··· Provided entries

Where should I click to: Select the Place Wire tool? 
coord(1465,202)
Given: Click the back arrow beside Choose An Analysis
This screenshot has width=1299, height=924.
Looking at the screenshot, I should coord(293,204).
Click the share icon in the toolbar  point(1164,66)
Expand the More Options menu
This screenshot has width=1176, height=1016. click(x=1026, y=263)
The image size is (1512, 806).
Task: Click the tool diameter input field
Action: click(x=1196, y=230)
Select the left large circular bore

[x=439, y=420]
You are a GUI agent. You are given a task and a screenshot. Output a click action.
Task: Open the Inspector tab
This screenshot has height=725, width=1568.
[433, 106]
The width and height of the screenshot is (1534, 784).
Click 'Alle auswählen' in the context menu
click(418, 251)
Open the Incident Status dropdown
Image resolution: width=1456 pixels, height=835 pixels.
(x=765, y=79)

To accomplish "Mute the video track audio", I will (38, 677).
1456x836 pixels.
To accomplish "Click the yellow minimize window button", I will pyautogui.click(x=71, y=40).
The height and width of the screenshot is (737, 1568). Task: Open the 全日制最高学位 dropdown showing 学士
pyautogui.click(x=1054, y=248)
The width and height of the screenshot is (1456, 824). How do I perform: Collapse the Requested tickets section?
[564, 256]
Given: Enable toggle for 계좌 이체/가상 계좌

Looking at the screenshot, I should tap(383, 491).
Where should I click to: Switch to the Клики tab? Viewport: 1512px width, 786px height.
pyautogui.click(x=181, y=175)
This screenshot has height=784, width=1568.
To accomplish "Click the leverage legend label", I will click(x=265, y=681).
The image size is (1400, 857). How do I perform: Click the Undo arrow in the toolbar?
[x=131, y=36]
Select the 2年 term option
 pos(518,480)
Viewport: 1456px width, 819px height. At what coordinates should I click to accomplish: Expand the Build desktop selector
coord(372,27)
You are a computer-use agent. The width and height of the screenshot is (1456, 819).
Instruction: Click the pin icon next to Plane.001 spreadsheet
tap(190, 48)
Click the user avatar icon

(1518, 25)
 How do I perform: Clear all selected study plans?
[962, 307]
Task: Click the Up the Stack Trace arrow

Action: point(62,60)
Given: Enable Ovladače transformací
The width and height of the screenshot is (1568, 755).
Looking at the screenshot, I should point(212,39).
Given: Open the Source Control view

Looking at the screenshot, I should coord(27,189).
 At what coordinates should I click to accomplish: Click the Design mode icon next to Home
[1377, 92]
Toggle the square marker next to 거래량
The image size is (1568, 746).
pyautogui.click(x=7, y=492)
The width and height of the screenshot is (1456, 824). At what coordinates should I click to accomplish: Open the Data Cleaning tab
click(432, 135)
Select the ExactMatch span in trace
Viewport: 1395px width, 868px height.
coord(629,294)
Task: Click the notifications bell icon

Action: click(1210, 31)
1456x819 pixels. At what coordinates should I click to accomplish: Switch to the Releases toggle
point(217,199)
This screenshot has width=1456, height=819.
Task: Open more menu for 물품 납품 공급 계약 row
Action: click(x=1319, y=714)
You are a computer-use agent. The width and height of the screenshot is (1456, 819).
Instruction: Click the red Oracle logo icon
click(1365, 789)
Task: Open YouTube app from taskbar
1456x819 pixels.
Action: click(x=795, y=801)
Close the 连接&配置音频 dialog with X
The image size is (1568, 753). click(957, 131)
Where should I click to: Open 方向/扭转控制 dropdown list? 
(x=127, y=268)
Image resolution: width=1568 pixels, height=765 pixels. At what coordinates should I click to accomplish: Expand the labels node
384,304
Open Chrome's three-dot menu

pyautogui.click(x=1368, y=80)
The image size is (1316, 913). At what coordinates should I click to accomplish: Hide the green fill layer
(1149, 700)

······

*Exercise goal*
Please give only the count of lines above containing "will".

*Output below*
3